The great advantages of this scheme are that there is a minimum of moving parts, no electronic components, the regulator is built entirely of static components, the time response is very rapid, and there is no dead band.
The regulator works from the difference between the generator terminal voltage and a fixed reference voltage derived from the pilot generator. The difference between these two voltages is amplified by magnetic amplifiers in cascade and is fed directly to correct the main exciter field current.
The normal DC pilot exciter is replaced by a 400 Hz self-excited pilot generator, the output being subsequently rectified to feed the main exciter winding. The higher frequency enables the magnetic amplifiers to give a much faster response and reduces the dimensions of the magnetic components. The output of the pilot generator is controlled by an induction regulator working in conjunction with magnetic amplifiers and the rectified output of the combination is fed into the field circuit of the generator. The induction regulator in this design replaces the conventional field rheostat.
Static Excitation System
An automatic voltage regulator (AVR) is a device that causes the excitation of the generator to be automatically increased or decreased so that the terminal voltage can be maintained within acceptable limits. The device must be able to detect a change in voltage and quickly respond to difference between the measured voltage and the desired voltage. Voltage regulation is expressed in percent by the following formula:
$$ \frac{(\text{No-load volts}) - (\text{Full-load volts})}{\text{Full-load volts}} \times 100 $$
Modern voltage regulators maintain voltage within \( \pm 1.5\% \) . Generator voltage regulators are classified by the means of operation.
Direct-acting rheostatic regulators adjust the field strength of a generator directly. This type of AVR was common in older generators. The rheostat varied the resistance and therefore the current, in the exciter circuit. By varying the current, the field strength in the generator is varied. The rheostat was manually operated but automated by using an electromagnet that varied the resistance based on the generator voltage.
The indirect acting rheostatic regulators use an auxiliary device, such as a motor, to operate the field rheostat.
Many older voltage regulators have been replaced by static excitation systems and digital voltage regulators.
As the name suggests, there are no moving parts in a static voltage regulator system. Fig. 29 shows a block diagram for a static excitation system and automatic voltage regulator. Initial voltage buildup in the generator is due to residual magnetism in the field. As voltage builds, a transformer is used to provide power from the generator output terminals to an automatic voltage regulator. Power from the generator terminals is also provided to a thyristor rectifier bridge.

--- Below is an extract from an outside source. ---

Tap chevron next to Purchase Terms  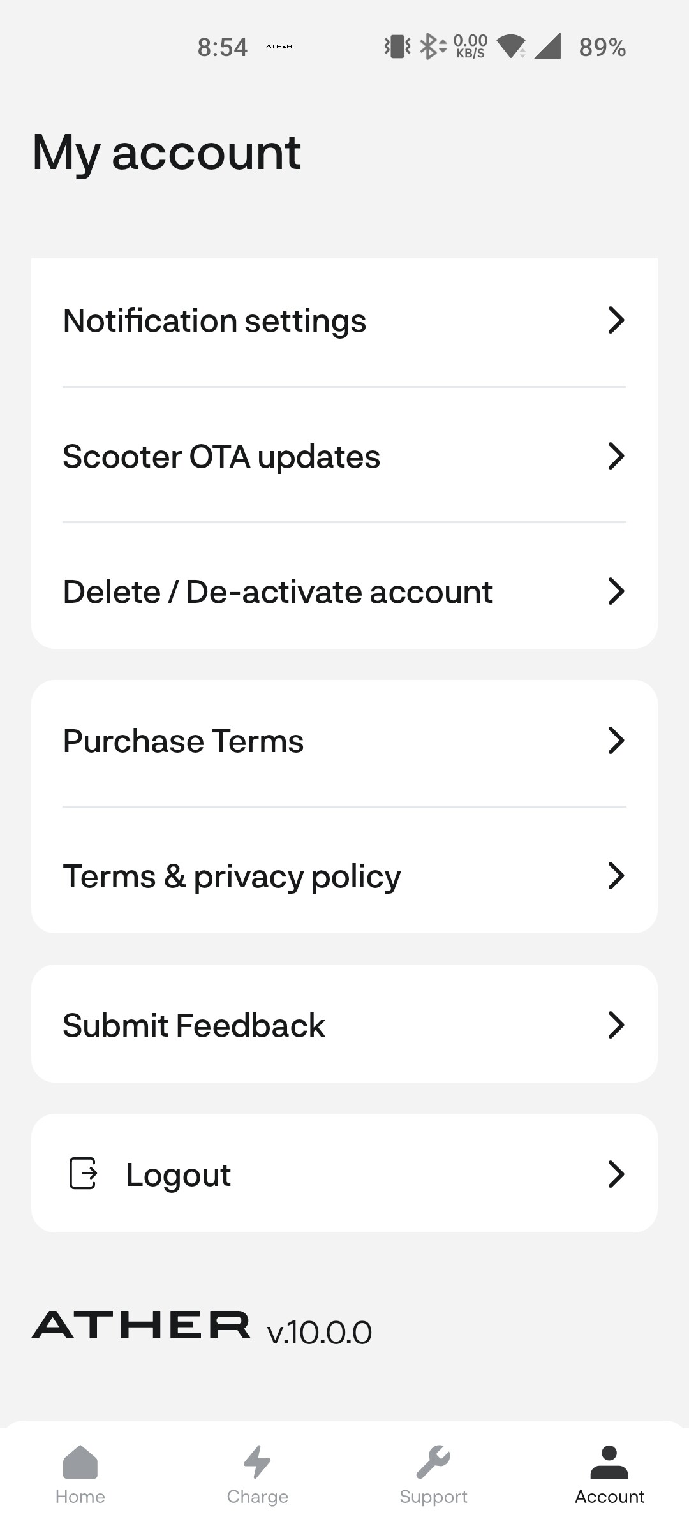[616, 741]
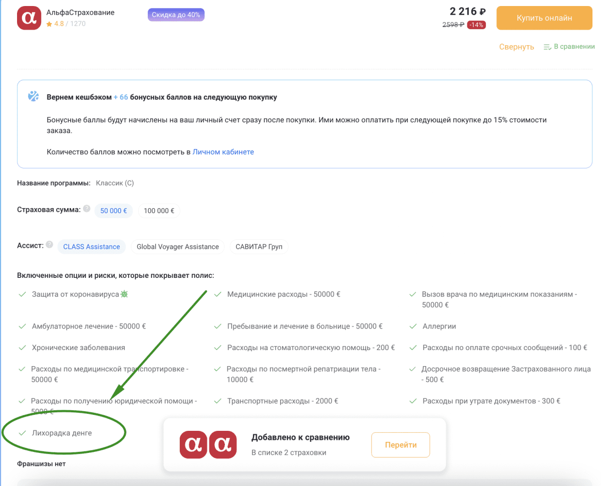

The AVR provides a signal to the gates on the thyristors, which modulate the DC voltage to the generator field.
Figure 29
Static Excitation System
Thyristors are similar to diodes but are designed with a gate that allows the amount of rectified DC voltage to be varied. This is shown in Fig. 30.
Figure 30
Thyristors
Objective 5
Describe the cooling systems used for an alternator including circulating air cooling, hydrogen cooling, and stator winding cooling water systems.
ALTERNATOR COOLING SYSTEMS
Cooling systems for alternators fall into the following fours types depending on the volt-amp output of the unit:
- • direct air
- • enclosed air
- • hydrogen
- • water
Direct Air Cooling
Small alternators use fans mounted on the rotor shaft. Ambient air is drawn in through one end of the frame and discharged out the opposite end. This type of cooling is not well suited for dusty environments. Fig. 31 shows a photograph of a small alternator. Notice the ventilation slots on each end of the frame.
Figure 31
Small Alternator
In larger alternators, there are considerably higher \( I^{2}R \) losses and magnetic losses. These types of losses produce heat that must be properly dissipated. The physical size and structure of alternators are determined by the manner in which the machine is cooled.

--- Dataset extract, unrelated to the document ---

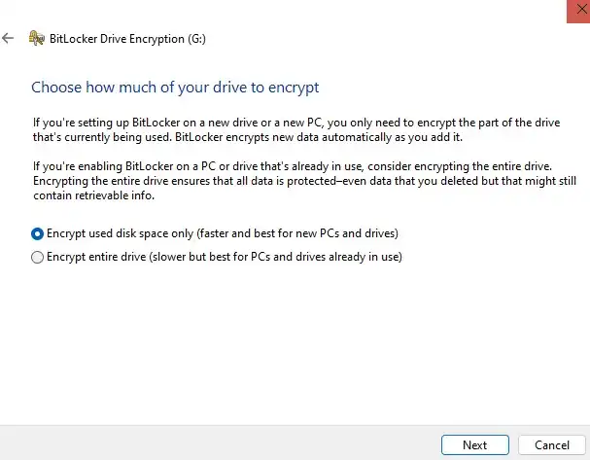The width and height of the screenshot is (590, 460).
Task: Click the 'Choose how much of your drive' heading
Action: pyautogui.click(x=175, y=88)
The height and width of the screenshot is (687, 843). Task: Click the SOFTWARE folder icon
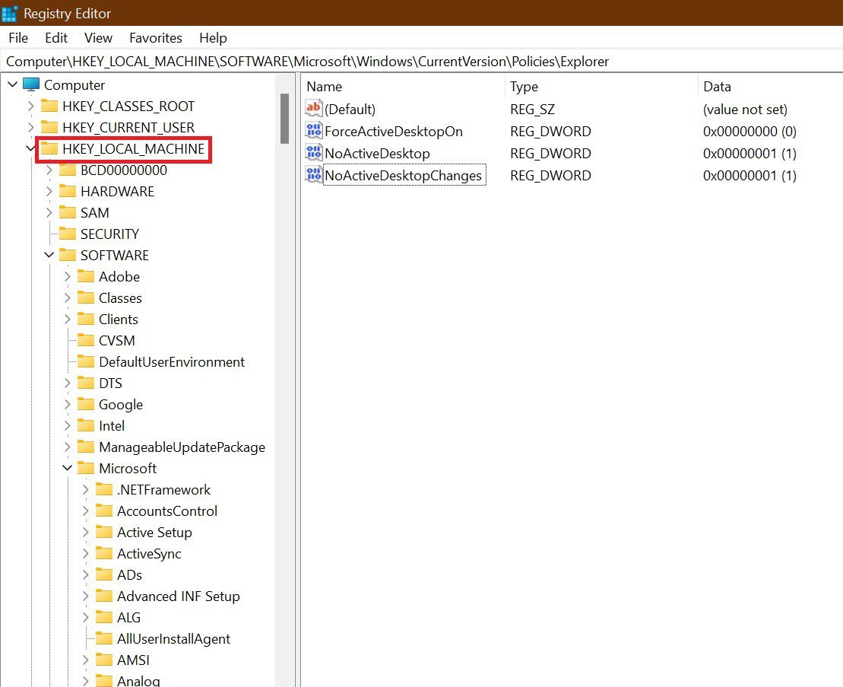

Fig. 32 shows a side view of a generator with direct-cooling fans on both ends of the rotor. The top part of the drawing shows an end view of the two fans. The arrows on the drawing show the paths the cooling air takes.
Figure 32
Generator with Direct Cooling Fans
Enclosed Air Cooling
Air-cooled alternators are limited in size due to the inability of air to cool the rotor and stator to acceptable ranges. For larger generators, in the range of 25 to 325 MVA (mega-volt-amps), the generator is totally enclosed with separate fans supplying cooling air. Fig. 33 shows a side and end views of a typical air-cooled arrangement.
The air is filtered before it is supplied to the generator. Air from two fans is blown through air coolers into the stator and field windings and the exciter cabinet. Air return ducts are provided to guide the exhaust air back to the inlet of the fans.

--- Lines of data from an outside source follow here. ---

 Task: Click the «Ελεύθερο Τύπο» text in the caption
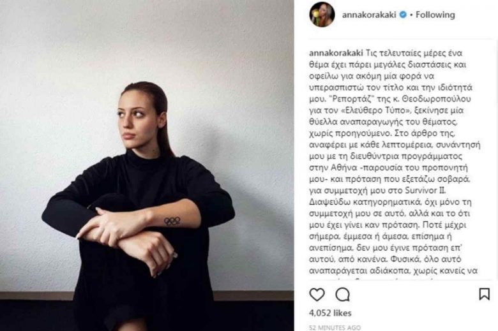click(x=374, y=110)
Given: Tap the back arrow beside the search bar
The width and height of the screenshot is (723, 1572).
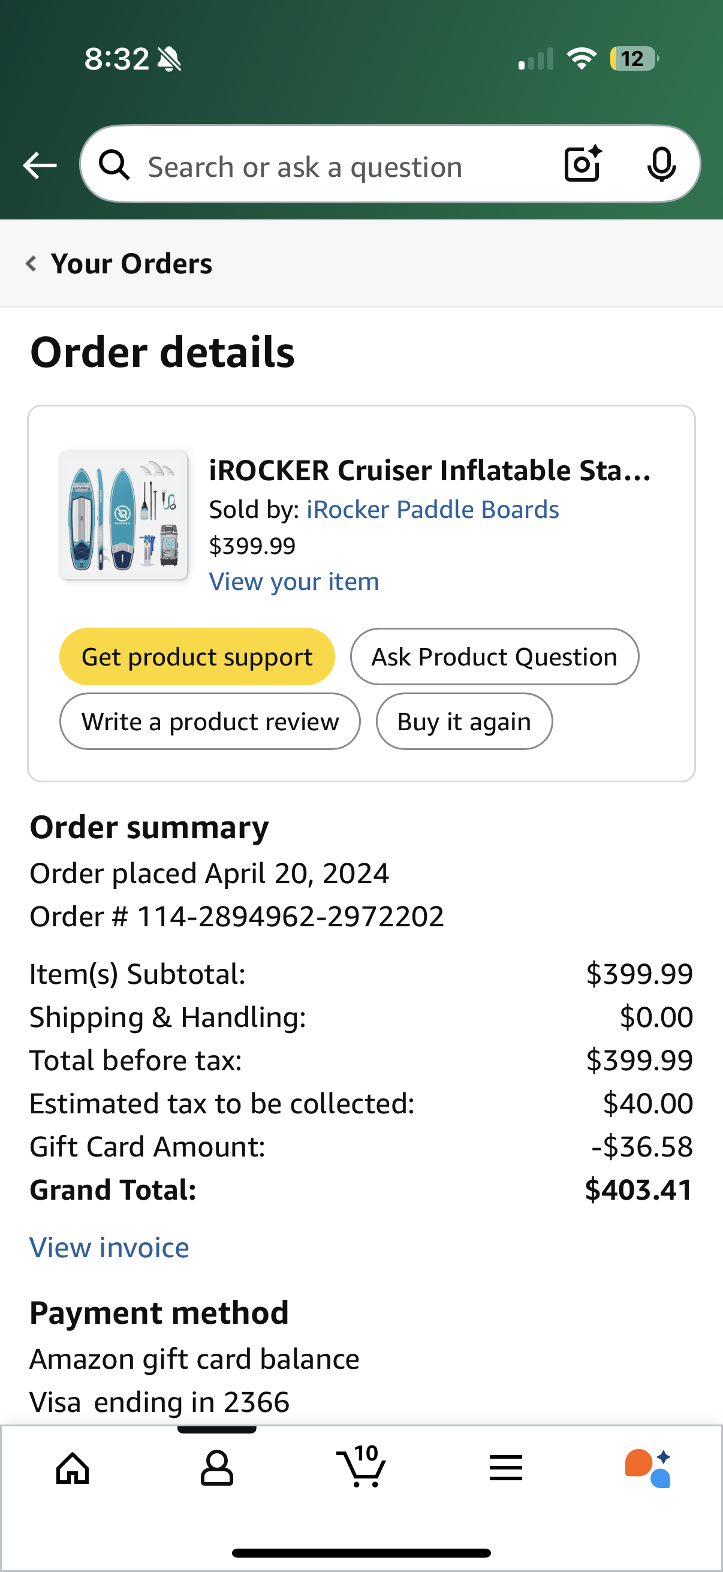Looking at the screenshot, I should (40, 165).
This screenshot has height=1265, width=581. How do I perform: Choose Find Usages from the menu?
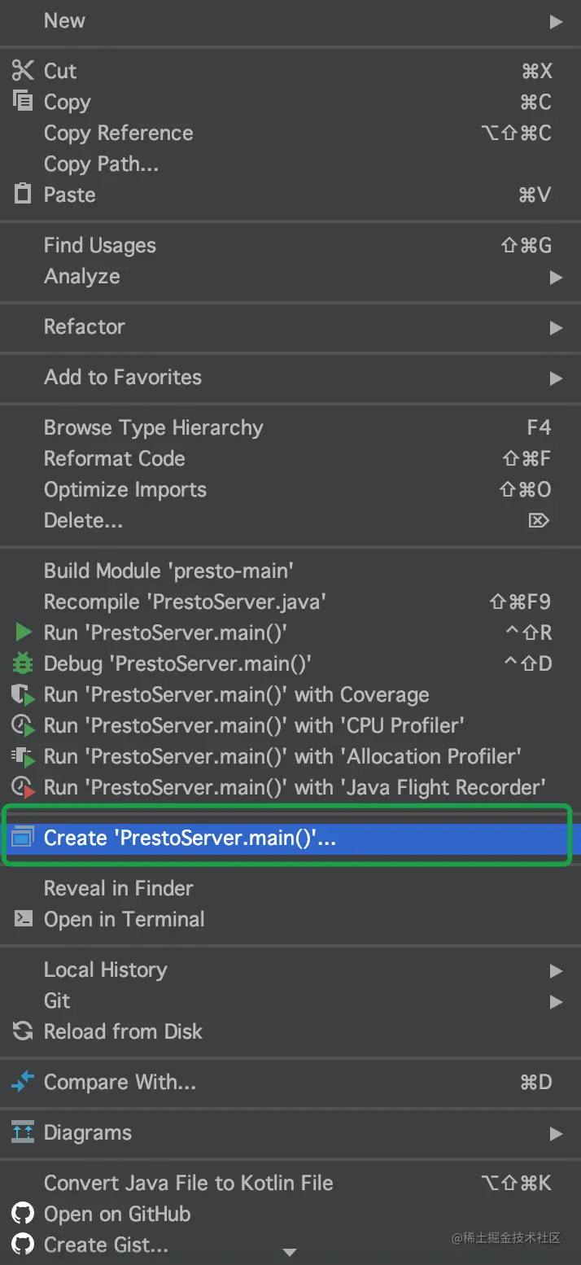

The air coolers consist of finned tubes through which cooling water is circulated. The air is cooled as it is blown through channels between the finned tubes.
Figure 33
Arrangement of Alternator, Exciter and Sliprings Air-cooling System
Hydrogen Cooling
Hydrogen has properties that allow it to be a better coolant for larger alternators. Hydrogen is used on units that have a capacity in the range of 200 - 1000 MVA. The greater cooling ability of hydrogen vs. air allows for smaller physical dimensions of alternators. But, there is a greater cost associated with hydrogen cooling. Fig. 34 is a photograph of 1120 MVA hydrogen cooled generator manufactured by Toshiba Corporation.
The increase in rated output obtained with hydrogen gas can be 20% - 30% based on a hydrogen pressure of 3.5 kPa. Further increases can be realized with greater hydrogen pressure. Alternators are commonly operated at pressures of 100 kPa.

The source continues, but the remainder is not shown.